◆ **WHAT TO PRODUCE**
Every line of the entries below that carries the string "computer" should be copied.

DATA IN THIS EXERCISE START

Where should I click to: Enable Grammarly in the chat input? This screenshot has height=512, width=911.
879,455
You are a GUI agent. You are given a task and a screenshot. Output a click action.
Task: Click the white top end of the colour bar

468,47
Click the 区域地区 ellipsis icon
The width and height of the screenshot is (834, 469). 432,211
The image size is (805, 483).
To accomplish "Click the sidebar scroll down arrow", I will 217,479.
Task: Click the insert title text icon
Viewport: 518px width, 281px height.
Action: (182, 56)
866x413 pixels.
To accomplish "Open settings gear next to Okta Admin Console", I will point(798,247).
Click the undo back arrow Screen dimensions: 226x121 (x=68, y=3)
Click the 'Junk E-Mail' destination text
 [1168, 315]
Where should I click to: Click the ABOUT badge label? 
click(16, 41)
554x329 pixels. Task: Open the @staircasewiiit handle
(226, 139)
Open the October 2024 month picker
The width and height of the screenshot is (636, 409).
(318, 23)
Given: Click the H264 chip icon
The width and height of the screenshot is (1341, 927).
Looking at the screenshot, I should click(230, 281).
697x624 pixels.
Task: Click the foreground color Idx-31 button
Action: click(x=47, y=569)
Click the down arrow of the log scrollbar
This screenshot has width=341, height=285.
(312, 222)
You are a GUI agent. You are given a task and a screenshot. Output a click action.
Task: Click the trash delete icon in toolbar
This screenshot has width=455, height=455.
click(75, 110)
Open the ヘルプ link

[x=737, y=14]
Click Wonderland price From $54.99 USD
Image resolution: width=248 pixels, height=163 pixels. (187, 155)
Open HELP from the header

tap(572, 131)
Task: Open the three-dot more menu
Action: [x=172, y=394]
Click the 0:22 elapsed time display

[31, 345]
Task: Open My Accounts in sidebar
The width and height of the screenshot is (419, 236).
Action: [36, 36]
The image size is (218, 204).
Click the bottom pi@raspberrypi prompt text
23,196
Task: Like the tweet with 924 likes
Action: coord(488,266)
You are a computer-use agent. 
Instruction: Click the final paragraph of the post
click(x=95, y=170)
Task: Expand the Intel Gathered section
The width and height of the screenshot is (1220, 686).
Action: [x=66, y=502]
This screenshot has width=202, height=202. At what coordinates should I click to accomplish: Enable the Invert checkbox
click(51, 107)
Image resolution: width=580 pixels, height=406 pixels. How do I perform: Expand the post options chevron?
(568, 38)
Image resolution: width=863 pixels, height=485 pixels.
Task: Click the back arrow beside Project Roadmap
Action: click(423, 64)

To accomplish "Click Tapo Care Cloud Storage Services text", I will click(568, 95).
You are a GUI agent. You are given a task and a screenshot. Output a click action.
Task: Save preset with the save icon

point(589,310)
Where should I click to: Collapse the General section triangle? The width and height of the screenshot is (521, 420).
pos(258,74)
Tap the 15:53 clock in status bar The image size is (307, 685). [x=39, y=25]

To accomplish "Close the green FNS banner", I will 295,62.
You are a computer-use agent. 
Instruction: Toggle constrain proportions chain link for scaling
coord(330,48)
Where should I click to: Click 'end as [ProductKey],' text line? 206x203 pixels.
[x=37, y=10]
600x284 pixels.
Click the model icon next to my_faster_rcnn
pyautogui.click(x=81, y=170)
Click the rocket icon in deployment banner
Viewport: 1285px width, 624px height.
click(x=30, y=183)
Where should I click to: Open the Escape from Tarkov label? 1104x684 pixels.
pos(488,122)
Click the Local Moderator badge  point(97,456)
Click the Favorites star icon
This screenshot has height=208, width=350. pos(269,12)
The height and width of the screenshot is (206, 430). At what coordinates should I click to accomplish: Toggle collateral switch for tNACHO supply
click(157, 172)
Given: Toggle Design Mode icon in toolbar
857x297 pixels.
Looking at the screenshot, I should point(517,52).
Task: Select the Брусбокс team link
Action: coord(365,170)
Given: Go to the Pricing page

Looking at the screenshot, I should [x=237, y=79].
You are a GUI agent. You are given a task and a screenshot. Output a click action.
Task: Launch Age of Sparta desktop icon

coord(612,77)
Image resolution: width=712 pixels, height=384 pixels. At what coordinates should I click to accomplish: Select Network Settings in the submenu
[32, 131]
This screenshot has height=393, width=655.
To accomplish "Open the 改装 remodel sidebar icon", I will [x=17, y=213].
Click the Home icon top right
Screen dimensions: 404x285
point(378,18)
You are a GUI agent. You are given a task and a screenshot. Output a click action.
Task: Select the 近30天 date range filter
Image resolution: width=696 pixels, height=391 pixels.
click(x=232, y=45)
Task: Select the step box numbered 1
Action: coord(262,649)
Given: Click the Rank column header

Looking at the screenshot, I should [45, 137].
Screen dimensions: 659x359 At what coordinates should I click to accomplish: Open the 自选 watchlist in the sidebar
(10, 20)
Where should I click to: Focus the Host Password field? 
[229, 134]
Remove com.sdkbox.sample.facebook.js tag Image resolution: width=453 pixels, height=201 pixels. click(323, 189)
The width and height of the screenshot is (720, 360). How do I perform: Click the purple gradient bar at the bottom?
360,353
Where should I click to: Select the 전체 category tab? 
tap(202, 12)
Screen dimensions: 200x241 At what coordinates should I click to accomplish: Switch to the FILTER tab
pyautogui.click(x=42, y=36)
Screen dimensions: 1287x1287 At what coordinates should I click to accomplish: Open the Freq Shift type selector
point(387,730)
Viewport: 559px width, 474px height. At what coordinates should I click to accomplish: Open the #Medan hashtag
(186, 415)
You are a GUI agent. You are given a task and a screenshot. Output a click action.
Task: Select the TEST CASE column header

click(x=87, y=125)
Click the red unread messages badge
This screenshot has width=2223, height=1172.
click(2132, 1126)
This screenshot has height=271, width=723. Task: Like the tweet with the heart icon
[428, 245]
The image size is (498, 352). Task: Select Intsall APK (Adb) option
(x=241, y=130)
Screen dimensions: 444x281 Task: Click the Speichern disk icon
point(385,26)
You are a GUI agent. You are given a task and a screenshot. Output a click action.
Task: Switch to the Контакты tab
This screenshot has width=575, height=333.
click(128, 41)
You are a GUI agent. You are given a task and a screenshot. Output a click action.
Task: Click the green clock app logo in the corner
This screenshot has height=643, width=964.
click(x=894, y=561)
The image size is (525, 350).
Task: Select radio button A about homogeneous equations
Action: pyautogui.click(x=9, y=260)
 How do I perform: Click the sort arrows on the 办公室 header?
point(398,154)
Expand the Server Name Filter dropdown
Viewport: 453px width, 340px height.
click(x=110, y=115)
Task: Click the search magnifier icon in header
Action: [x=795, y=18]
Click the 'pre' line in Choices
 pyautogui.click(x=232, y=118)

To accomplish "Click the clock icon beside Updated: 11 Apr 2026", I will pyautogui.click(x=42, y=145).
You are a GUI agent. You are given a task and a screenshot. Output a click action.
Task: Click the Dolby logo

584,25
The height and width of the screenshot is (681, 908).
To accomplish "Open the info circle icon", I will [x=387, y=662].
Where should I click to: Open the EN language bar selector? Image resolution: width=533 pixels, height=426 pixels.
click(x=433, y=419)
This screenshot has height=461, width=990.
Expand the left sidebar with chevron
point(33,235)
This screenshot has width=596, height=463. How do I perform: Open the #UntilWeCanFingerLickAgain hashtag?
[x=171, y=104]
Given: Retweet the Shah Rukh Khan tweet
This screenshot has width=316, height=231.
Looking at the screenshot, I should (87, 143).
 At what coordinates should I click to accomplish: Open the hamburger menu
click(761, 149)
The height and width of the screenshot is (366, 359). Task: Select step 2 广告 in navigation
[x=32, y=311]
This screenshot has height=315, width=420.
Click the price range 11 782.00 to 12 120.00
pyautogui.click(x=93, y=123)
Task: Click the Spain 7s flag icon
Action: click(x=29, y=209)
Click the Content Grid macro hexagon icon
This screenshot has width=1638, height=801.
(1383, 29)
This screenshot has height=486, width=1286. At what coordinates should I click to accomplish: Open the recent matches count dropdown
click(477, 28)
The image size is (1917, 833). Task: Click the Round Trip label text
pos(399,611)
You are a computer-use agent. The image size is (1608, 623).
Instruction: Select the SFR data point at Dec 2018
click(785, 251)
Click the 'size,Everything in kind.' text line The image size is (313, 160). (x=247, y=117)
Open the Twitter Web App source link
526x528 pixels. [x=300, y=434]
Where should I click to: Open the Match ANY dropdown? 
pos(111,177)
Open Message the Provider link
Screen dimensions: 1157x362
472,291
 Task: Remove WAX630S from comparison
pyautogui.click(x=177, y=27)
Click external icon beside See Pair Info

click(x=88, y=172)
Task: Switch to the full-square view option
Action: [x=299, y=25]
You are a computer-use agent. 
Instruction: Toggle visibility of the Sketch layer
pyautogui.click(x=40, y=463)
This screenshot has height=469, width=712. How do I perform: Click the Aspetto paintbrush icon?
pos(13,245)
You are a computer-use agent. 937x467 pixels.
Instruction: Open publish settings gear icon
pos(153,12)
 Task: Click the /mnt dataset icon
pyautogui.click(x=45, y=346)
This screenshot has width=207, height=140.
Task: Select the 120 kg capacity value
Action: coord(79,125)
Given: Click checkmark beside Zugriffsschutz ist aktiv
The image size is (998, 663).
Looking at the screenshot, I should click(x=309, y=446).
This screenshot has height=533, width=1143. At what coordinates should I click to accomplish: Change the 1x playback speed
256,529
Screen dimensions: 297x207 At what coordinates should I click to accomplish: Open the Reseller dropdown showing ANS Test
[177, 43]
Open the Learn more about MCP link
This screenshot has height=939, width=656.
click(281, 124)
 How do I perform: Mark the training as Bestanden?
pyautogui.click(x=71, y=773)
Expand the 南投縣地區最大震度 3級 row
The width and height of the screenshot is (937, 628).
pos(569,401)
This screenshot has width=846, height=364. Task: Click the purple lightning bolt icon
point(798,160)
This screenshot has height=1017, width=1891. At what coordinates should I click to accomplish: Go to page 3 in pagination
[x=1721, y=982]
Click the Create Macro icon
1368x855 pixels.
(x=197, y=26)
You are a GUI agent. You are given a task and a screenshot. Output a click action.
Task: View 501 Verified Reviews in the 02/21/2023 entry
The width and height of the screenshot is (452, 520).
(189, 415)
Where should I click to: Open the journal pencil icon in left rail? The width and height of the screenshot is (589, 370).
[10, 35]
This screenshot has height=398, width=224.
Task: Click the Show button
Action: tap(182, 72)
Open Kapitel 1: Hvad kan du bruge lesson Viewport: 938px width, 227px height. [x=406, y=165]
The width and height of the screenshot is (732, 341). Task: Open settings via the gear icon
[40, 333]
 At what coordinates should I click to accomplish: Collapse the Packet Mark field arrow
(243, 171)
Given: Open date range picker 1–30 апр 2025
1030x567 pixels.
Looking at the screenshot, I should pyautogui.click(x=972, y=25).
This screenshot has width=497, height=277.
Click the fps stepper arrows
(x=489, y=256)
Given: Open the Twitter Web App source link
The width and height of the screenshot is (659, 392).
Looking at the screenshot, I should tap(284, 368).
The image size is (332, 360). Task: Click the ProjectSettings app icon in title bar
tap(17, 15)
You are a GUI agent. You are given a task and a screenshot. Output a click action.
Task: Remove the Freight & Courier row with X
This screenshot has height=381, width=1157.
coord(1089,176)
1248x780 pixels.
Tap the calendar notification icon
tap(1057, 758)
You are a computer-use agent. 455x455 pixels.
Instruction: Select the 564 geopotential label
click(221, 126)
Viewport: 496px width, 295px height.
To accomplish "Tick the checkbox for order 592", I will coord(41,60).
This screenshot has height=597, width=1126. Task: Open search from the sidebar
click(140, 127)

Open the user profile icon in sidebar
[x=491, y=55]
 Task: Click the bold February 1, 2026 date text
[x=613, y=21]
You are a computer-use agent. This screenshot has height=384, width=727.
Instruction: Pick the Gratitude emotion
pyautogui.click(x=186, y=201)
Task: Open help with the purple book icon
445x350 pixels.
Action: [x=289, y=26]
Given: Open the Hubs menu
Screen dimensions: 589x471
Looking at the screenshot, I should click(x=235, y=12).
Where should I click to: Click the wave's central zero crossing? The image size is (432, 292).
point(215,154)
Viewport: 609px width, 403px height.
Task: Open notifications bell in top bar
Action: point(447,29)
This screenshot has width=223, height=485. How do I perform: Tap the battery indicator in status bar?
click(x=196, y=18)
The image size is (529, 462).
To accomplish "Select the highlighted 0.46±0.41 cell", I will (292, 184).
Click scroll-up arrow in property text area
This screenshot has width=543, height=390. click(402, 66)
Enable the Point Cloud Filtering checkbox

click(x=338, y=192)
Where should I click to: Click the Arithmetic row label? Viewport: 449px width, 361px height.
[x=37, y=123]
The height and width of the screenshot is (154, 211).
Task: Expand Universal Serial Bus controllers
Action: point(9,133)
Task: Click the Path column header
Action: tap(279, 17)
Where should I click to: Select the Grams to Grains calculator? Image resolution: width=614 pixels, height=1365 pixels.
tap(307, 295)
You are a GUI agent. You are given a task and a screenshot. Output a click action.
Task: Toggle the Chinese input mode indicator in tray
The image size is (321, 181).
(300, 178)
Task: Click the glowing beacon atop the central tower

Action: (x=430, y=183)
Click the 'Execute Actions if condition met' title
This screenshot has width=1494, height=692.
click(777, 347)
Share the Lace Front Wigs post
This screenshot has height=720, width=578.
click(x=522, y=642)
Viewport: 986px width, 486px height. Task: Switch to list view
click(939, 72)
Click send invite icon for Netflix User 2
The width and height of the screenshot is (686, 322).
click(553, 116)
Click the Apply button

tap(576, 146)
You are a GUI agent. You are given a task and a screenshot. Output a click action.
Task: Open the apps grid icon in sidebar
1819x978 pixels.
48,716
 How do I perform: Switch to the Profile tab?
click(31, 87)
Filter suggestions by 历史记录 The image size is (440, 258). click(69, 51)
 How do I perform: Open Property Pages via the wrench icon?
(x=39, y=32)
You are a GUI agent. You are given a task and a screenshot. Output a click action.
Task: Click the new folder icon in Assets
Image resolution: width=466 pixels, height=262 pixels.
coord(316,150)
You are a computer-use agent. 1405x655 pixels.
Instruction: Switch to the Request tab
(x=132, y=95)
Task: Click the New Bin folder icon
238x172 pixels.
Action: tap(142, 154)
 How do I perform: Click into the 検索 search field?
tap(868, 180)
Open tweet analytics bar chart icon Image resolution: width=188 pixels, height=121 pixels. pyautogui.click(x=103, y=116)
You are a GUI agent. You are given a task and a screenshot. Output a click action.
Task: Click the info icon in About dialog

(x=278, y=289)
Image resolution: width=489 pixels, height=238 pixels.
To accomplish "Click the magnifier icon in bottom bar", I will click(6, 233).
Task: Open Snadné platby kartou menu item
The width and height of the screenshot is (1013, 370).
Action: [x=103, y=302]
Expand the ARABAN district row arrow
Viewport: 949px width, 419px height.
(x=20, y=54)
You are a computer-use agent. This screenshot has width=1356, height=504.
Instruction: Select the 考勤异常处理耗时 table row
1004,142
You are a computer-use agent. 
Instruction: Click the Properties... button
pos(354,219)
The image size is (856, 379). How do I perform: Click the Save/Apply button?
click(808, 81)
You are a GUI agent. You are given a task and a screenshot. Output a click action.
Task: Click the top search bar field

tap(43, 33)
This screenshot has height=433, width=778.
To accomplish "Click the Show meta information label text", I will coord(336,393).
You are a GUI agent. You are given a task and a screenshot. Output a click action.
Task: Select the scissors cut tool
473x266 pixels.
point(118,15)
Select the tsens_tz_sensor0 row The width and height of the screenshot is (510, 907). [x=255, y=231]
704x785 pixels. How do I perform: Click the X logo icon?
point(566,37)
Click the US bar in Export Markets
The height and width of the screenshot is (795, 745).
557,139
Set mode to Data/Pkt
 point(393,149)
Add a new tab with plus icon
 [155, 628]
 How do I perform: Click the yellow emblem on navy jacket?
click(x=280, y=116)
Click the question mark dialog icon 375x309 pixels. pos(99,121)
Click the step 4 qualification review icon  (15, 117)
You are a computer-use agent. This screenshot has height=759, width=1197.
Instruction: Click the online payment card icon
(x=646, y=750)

DATA IN THIS EXERCISE END

◆ **WRITTEN ANSWER**
You are a computer-use agent. 
You are a computer-use agent. 
You are a computer-use agent. The image size is (1608, 623).
You are a computer-use agent. 
You are a computer-use agent. 937x467 pixels.
You are a computer-use agent. 455x455 pixels.
You are a computer-use agent. This screenshot has height=384, width=727.
You are a computer-use agent. 1405x655 pixels.
You are a computer-use agent. This screenshot has width=1356, height=504.
You are a computer-use agent. 
You are a computer-use agent. This screenshot has height=759, width=1197.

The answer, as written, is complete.